++++ Provided data
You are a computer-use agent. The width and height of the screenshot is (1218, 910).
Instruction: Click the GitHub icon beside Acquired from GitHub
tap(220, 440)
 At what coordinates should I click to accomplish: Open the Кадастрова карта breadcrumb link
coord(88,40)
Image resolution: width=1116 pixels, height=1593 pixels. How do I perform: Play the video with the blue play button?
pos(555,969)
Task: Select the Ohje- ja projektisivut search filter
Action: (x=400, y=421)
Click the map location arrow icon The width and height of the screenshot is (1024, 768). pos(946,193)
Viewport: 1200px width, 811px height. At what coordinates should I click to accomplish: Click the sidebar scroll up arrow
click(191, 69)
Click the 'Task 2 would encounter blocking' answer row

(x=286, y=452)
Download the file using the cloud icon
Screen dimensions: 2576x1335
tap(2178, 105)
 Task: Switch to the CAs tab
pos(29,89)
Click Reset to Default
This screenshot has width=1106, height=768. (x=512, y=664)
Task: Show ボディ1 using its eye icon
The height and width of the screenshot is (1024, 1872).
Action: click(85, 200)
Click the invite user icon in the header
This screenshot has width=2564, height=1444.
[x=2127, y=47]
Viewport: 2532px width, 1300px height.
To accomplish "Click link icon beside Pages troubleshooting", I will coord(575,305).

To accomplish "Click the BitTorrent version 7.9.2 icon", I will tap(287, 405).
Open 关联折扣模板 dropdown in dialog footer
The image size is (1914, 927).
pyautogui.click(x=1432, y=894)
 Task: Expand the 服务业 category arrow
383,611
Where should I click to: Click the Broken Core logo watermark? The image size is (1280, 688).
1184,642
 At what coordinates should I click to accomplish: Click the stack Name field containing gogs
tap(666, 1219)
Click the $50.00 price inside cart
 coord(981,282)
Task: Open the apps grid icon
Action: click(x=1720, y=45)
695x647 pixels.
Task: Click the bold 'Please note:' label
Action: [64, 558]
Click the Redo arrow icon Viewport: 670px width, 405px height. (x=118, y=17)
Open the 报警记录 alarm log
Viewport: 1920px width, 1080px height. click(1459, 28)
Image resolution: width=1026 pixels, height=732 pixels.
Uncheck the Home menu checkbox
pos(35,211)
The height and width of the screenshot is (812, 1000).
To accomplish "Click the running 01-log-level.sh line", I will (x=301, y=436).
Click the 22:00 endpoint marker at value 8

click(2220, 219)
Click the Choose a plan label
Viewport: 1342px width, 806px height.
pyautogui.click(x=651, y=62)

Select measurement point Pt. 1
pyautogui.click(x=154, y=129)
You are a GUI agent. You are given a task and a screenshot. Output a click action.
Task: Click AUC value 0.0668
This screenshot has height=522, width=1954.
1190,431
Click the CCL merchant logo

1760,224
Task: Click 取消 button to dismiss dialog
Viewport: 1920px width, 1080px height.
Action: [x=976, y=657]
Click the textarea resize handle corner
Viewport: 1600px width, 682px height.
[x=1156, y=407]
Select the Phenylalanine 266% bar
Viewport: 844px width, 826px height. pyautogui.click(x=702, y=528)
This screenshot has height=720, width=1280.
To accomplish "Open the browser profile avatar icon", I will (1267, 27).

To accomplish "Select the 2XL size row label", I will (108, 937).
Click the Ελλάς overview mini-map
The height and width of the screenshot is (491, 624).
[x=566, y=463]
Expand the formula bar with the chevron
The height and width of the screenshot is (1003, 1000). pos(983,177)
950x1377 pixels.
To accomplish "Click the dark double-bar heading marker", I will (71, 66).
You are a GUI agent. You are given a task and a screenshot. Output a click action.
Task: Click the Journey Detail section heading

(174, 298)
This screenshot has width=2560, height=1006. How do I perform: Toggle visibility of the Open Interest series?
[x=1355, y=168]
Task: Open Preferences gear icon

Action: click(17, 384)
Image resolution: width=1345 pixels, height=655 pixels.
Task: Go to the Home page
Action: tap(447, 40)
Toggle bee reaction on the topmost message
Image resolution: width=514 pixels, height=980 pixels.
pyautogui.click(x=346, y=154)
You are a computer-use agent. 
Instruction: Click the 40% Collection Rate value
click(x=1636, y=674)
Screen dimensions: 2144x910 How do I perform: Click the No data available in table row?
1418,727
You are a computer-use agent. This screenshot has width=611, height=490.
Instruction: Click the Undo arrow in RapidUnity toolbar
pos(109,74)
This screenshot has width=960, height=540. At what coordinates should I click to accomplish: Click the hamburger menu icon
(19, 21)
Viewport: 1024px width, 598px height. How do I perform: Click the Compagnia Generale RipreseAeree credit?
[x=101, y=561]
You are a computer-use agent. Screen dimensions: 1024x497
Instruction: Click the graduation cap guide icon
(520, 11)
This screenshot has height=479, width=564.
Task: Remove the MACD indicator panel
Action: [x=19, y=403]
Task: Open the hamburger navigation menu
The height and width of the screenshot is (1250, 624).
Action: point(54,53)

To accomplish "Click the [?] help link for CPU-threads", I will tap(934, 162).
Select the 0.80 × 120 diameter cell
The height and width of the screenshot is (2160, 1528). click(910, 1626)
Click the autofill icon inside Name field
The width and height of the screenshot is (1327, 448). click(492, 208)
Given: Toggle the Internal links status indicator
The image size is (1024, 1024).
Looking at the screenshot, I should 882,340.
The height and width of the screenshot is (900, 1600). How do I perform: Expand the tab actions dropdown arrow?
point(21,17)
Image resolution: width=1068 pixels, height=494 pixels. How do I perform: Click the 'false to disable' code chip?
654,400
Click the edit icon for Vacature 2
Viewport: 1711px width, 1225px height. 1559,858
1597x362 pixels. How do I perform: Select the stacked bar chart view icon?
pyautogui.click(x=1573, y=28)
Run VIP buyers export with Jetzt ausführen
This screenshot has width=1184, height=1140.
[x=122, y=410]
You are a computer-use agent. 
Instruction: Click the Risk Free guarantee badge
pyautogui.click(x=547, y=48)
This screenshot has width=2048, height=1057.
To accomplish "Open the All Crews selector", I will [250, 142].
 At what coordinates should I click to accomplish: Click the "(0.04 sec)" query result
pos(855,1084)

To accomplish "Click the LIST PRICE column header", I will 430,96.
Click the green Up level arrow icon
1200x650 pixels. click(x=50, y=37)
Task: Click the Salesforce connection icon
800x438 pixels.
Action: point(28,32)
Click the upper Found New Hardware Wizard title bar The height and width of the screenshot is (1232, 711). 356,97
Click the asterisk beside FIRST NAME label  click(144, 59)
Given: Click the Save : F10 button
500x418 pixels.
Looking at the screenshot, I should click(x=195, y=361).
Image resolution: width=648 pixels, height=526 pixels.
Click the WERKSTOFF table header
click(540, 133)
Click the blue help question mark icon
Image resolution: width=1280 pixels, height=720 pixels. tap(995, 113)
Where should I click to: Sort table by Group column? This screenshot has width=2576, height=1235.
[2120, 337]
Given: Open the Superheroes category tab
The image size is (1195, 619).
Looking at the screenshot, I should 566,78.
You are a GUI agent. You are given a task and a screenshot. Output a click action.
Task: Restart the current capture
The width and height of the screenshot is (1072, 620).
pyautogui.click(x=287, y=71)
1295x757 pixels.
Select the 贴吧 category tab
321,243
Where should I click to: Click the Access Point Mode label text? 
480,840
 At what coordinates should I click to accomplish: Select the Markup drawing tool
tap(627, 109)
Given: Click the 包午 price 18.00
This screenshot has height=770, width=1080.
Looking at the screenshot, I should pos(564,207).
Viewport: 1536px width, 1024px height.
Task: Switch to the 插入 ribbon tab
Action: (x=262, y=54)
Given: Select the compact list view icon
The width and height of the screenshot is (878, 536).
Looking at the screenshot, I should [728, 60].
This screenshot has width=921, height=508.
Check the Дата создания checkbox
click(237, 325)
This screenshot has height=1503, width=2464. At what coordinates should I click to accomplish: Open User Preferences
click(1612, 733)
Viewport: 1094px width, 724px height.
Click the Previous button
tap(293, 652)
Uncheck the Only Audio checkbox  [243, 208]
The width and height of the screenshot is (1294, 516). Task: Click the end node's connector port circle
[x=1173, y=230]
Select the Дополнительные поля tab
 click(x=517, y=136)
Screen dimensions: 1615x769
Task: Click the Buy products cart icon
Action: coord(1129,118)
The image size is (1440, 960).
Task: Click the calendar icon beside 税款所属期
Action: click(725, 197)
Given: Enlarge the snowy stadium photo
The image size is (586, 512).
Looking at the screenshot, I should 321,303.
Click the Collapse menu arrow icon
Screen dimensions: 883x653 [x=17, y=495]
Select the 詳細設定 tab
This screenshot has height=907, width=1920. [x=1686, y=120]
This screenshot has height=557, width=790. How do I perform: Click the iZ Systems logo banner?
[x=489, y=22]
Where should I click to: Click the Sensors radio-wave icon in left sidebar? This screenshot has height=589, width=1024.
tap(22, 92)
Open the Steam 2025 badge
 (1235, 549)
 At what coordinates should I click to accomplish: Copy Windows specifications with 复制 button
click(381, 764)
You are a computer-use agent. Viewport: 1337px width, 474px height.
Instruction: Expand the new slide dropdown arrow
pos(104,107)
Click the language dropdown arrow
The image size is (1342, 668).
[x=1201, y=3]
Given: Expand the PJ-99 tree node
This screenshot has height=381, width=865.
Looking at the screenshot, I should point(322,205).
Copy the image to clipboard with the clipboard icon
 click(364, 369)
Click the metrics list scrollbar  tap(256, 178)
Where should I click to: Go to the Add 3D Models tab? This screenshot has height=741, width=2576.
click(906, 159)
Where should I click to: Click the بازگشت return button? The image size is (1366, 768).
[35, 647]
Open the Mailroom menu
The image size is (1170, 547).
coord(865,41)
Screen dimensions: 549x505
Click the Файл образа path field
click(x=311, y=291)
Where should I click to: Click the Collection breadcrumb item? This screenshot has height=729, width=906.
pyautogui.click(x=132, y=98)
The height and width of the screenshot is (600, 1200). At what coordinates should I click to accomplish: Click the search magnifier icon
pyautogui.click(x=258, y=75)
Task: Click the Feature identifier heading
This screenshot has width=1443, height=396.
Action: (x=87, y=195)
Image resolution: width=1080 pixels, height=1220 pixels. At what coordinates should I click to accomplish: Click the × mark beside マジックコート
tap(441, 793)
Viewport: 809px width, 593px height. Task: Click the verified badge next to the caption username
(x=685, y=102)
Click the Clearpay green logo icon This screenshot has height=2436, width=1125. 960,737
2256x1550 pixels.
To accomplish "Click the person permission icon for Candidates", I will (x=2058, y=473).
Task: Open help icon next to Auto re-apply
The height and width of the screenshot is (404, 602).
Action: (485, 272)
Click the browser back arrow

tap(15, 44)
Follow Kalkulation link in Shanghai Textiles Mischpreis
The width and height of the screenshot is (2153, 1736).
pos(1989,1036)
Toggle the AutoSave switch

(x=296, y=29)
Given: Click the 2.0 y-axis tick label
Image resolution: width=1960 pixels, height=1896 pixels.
++++++++
## [Work required]
Can you rewrite the items above as a numbered list, starting at the line that contains "Image resolution: width=1026" and ending at the line that contains "pyautogui.click(x=346, y=154)", with blank lines left out?

## [Exercise answer]
1. Image resolution: width=1026 pixels, height=732 pixels.
2. Uncheck the Home menu checkbox
3. pos(35,211)
4. The height and width of the screenshot is (812, 1000).
5. To accomplish "Click the running 01-log-level.sh line", I will (x=301, y=436).
6. Click the 22:00 endpoint marker at value 8
7. click(2220, 219)
8. Click the Choose a plan label
9. Viewport: 1342px width, 806px height.
10. pyautogui.click(x=651, y=62)
11. Select measurement point Pt. 1
12. pyautogui.click(x=154, y=129)
13. You are a GUI agent. You are given a task and a screenshot. Output a click action.
14. Task: Click AUC value 0.0668
15. This screenshot has height=522, width=1954.
16. 1190,431
17. Click the CCL merchant logo
18. 1760,224
19. Task: Click 取消 button to dismiss dialog
20. Viewport: 1920px width, 1080px height.
21. Action: [x=976, y=657]
22. Click the textarea resize handle corner
23. Viewport: 1600px width, 682px height.
24. [x=1156, y=407]
25. Select the Phenylalanine 266% bar
26. Viewport: 844px width, 826px height. pyautogui.click(x=702, y=528)
27. This screenshot has height=720, width=1280.
28. To accomplish "Open the browser profile avatar icon", I will (1267, 27).
29. To accomplish "Select the 2XL size row label", I will (108, 937).
30. Click the Ελλάς overview mini-map
31. The height and width of the screenshot is (491, 624).
32. [x=566, y=463]
33. Expand the formula bar with the chevron
34. The height and width of the screenshot is (1003, 1000). pos(983,177)
35. 950x1377 pixels.
36. To accomplish "Click the dark double-bar heading marker", I will (71, 66).
37. You are a GUI agent. You are given a task and a screenshot. Output a click action.
38. Task: Click the Journey Detail section heading
39. (174, 298)
40. This screenshot has width=2560, height=1006. How do I perform: Toggle visibility of the Open Interest series?
41. [x=1355, y=168]
42. Task: Open Preferences gear icon
43. Action: click(17, 384)
44. Image resolution: width=1345 pixels, height=655 pixels.
45. Task: Go to the Home page
46. Action: tap(447, 40)
47. Toggle bee reaction on the topmost message
48. Image resolution: width=514 pixels, height=980 pixels.
49. pyautogui.click(x=346, y=154)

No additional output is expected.